Contraportada es el blog personal de alguien al que le gustaría hacer una revista de periodismo literario. Hecho por quien todavía cree que no hay mejor oficio que aquel que se dedica a desentrañar la realidad en busca de una verdad siempre escurridiza.

Durante algunos años he trabajado como periodista. En La Voz de Galicia realicé unas prácticas y me fogueé como becario para luego, seguir siendo becario en La Opinión de A Coruña donde, tras finalizar mi beca, una amable secretaria me comunicó que me podrían hacer otra “por la Universidad de La Coruña (sic)”. Haciendo cuentas había sido becario dos veranos más un año. Le respondí amablemente que lo sentía pero que no sabía ni dónde quedaba dicha universidad por lo que consideraba poco ético aceptar una nueva beca de dicha institución. Me fui. Al poco tiempo volví La Voz de Galicia. Allí estuve otro año ejerciendo de corresponsal de comarcas. Nunca tuve contrato pero me pagaban muy bien en negro. El por entonces responsable de la delegación compostelana del periódico me dio una cámara y me dijo que por eso de las inspecciones, mejor que no trabajara en la delegación. Ni yo le hice caso ni él se volvió a acordar de la advertencia. Un día me pidió la cámara para un fin de semana y nunca más la volví a ver. Aquel año, pateando carreteras y concellos en la comarca de Ordes, hice el mejor periodismo que recuerdo. Fue fantástico.
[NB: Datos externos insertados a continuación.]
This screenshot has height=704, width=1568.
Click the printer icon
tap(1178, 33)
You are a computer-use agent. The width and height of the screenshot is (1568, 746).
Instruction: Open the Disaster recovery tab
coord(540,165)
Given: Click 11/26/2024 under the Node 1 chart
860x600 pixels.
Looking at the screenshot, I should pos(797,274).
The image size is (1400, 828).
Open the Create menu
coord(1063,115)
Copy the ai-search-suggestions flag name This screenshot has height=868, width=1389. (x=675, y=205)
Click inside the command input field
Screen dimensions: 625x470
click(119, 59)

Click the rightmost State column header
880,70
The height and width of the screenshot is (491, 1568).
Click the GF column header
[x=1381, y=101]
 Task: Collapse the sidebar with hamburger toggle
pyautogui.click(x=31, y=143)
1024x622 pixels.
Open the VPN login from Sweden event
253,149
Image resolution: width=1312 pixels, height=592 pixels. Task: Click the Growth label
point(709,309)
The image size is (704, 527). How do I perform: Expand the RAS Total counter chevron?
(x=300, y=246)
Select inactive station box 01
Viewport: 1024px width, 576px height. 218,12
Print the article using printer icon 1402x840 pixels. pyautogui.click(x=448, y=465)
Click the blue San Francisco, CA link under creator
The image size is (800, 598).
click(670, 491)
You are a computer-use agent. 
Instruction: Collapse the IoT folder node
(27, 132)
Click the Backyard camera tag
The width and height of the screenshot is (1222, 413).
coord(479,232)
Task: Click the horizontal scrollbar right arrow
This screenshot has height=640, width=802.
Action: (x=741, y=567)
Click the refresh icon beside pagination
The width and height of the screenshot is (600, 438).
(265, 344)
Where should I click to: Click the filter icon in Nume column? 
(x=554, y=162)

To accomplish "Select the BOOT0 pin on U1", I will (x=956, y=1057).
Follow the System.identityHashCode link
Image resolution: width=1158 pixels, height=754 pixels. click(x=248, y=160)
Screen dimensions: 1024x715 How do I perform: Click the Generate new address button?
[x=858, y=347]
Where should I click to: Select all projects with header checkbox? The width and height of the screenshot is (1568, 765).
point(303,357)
Corría 2005 y por una serie de carambolas me ofrecieron una beca completa para estudiar un máster en EEUU. Tras darle un par de vueltas cogí la maleta y acabé en Western Michigan University, en una ciudad llamada Kalamazoo de la que nunca había oído hablar. EEUU no se parecía en nada a lo que había visto en las películas. Allí pasé dos años y di cumplida cuenta en unas columnas para La Opinión de A Coruña y para el desaparecido Galicia Hoxe por las que me pagaban bastante poco. Por aquel entonces no tenía necesidad de trabajar por dinero.

Volví de EEUU y me incorporé a la sección Galicia del extinto periódico Galicia Hoxe. Estuve haciendo información política y siguiendo al PSdeG  hasta diciembre de 2009. Ya se veía lo que ocurriría después y a alguien de arriba disgustó que hiciera público mi parecer. El nueve de diciembre de 2009 fue la última vez que pisé la redacción de un periódico.

Desde entonces he escrito en diversos sitios de Internet (Galicia Confidencial, Vieiros, Frontera D) y abrí esto.

En septiembre de 2011 me incorporé a la Universidad de la Borgoña como profesor. Porque hay que comer.

Contraportada es pues un desahogo. Para escribir gratis he elegido la libertad de hacerlo dónde y como me de la gana. Para mí y por si hay alguien ahí fuera al que le interese.